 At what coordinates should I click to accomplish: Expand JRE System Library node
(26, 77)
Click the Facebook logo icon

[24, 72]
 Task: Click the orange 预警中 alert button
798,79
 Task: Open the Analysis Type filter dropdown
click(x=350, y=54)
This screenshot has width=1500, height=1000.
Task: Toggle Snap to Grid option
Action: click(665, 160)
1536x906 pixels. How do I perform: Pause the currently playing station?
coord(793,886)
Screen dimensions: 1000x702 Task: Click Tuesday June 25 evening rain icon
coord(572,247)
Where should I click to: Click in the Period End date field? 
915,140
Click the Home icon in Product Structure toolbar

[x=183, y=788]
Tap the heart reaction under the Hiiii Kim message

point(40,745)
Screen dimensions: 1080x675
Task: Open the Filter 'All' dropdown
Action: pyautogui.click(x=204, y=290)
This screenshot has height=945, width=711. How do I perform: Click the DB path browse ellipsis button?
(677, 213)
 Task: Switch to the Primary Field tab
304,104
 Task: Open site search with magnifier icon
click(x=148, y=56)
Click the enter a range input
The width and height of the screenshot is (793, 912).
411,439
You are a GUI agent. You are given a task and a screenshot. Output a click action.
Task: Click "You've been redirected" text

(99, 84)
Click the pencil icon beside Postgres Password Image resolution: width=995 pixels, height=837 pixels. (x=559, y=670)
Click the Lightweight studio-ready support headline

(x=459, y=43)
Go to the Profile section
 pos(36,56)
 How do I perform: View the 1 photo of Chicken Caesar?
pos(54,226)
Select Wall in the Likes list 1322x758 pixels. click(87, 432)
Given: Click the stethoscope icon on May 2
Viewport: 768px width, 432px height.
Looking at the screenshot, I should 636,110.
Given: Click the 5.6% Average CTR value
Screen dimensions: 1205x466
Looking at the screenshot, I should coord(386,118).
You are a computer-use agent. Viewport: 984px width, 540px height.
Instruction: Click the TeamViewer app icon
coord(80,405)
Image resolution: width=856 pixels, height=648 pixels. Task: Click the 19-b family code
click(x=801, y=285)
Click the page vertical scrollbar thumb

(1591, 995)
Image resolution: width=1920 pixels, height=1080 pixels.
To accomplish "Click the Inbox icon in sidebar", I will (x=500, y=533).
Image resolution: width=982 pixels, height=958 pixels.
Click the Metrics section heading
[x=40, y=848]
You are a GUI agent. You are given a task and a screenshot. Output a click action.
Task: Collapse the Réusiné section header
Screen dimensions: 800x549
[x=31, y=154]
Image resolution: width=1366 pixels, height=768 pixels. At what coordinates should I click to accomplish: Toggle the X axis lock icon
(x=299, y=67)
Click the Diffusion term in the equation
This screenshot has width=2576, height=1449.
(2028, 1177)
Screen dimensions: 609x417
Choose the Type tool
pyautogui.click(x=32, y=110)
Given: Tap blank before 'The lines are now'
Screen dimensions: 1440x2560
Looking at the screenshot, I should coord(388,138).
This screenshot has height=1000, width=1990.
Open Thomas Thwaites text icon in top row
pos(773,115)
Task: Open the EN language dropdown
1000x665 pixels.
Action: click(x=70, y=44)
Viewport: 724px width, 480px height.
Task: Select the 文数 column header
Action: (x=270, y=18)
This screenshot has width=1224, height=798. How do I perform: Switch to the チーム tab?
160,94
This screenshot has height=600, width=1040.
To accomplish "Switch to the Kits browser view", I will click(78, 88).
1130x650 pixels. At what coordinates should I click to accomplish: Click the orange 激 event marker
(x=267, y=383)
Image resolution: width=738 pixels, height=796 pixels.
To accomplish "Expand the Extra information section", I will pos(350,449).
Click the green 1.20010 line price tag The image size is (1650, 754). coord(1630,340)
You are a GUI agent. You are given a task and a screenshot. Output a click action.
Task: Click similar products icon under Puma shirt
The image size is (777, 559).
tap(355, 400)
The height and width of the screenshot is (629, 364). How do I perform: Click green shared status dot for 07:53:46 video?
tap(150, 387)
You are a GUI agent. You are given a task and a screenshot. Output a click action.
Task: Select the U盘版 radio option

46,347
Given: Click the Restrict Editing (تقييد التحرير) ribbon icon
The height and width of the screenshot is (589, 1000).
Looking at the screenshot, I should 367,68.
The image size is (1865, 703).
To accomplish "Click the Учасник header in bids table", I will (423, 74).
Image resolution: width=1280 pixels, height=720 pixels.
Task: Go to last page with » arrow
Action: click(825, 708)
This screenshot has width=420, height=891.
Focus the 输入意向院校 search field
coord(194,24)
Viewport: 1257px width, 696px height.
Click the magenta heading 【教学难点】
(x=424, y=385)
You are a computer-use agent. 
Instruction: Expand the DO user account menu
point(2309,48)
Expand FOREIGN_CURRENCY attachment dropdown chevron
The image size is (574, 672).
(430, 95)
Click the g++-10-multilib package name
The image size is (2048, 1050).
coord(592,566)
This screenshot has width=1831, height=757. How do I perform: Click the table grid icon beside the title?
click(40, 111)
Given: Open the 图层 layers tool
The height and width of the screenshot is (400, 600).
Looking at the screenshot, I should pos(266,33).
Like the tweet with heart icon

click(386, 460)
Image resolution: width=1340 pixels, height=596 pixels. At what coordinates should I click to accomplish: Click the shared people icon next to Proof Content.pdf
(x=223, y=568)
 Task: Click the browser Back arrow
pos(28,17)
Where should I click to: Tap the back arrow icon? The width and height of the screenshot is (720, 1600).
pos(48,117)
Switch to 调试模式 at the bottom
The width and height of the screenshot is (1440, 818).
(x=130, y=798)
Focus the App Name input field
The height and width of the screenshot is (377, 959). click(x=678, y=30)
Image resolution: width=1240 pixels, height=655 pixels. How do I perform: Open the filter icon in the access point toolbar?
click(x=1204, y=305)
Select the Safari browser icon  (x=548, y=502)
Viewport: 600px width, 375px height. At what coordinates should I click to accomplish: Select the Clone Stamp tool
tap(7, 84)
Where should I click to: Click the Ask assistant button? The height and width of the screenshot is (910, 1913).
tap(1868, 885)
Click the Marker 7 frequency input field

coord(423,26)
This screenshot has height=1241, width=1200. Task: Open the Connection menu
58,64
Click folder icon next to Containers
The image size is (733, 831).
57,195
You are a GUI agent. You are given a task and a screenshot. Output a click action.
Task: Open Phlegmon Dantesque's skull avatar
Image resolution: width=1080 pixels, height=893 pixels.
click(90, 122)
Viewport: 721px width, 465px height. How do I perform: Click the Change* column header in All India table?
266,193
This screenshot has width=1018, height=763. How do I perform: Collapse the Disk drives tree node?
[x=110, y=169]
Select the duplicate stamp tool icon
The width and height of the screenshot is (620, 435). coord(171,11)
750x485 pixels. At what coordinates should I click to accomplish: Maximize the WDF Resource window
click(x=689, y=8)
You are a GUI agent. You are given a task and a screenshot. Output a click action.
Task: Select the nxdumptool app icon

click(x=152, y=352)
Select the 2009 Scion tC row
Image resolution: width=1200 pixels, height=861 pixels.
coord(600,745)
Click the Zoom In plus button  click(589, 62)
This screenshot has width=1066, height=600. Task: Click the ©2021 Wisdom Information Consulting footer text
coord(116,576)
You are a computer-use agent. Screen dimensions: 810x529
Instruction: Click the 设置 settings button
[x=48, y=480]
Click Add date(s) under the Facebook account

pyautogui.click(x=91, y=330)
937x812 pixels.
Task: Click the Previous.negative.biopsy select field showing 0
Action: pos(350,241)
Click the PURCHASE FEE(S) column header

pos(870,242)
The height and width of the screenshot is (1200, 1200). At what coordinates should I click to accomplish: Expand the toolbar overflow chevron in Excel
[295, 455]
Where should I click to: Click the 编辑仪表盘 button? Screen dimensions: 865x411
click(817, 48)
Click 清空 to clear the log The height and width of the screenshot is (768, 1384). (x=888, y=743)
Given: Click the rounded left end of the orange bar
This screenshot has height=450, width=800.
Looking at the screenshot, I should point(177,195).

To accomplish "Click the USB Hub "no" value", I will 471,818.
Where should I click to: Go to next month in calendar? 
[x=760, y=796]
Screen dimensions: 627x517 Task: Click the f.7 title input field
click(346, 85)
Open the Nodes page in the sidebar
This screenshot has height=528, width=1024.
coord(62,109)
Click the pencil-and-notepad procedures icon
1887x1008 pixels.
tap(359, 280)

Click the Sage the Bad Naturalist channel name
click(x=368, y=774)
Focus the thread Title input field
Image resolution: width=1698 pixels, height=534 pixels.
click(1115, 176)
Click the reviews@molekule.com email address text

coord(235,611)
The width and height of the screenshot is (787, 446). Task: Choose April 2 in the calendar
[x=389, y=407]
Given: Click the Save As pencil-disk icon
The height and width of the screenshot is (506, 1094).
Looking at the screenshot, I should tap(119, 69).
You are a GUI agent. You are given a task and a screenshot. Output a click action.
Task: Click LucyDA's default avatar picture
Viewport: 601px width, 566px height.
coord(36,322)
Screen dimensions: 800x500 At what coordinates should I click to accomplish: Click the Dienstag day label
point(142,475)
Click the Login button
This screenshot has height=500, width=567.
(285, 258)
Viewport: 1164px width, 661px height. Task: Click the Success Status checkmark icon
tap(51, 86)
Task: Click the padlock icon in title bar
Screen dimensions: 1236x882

----------

▶ [Required action]:
What is needed is an exact repetition of the lines from the first line of the records through the line containing "Given: Click the 5.6% Average CTR value", both ends included, and nothing more.

▶ [Written solution]:
 At what coordinates should I click to accomplish: Expand JRE System Library node
(26, 77)
Click the Facebook logo icon

[24, 72]
 Task: Click the orange 预警中 alert button
798,79
 Task: Open the Analysis Type filter dropdown
click(x=350, y=54)
This screenshot has width=1500, height=1000.
Task: Toggle Snap to Grid option
Action: click(665, 160)
1536x906 pixels. How do I perform: Pause the currently playing station?
coord(793,886)
Screen dimensions: 1000x702 Task: Click Tuesday June 25 evening rain icon
coord(572,247)
Where should I click to: Click in the Period End date field? 
915,140
Click the Home icon in Product Structure toolbar

[x=183, y=788]
Tap the heart reaction under the Hiiii Kim message

point(40,745)
Screen dimensions: 1080x675
Task: Open the Filter 'All' dropdown
Action: pyautogui.click(x=204, y=290)
This screenshot has height=945, width=711. How do I perform: Click the DB path browse ellipsis button?
(677, 213)
 Task: Switch to the Primary Field tab
304,104
 Task: Open site search with magnifier icon
click(x=148, y=56)
Click the enter a range input
The width and height of the screenshot is (793, 912).
411,439
You are a GUI agent. You are given a task and a screenshot. Output a click action.
Task: Click "You've been redirected" text

(99, 84)
Click the pencil icon beside Postgres Password Image resolution: width=995 pixels, height=837 pixels. (x=559, y=670)
Click the Lightweight studio-ready support headline

(x=459, y=43)
Go to the Profile section
 pos(36,56)
 How do I perform: View the 1 photo of Chicken Caesar?
pos(54,226)
Select Wall in the Likes list 1322x758 pixels. click(87, 432)
Given: Click the stethoscope icon on May 2
Viewport: 768px width, 432px height.
Looking at the screenshot, I should 636,110.
Given: Click the 5.6% Average CTR value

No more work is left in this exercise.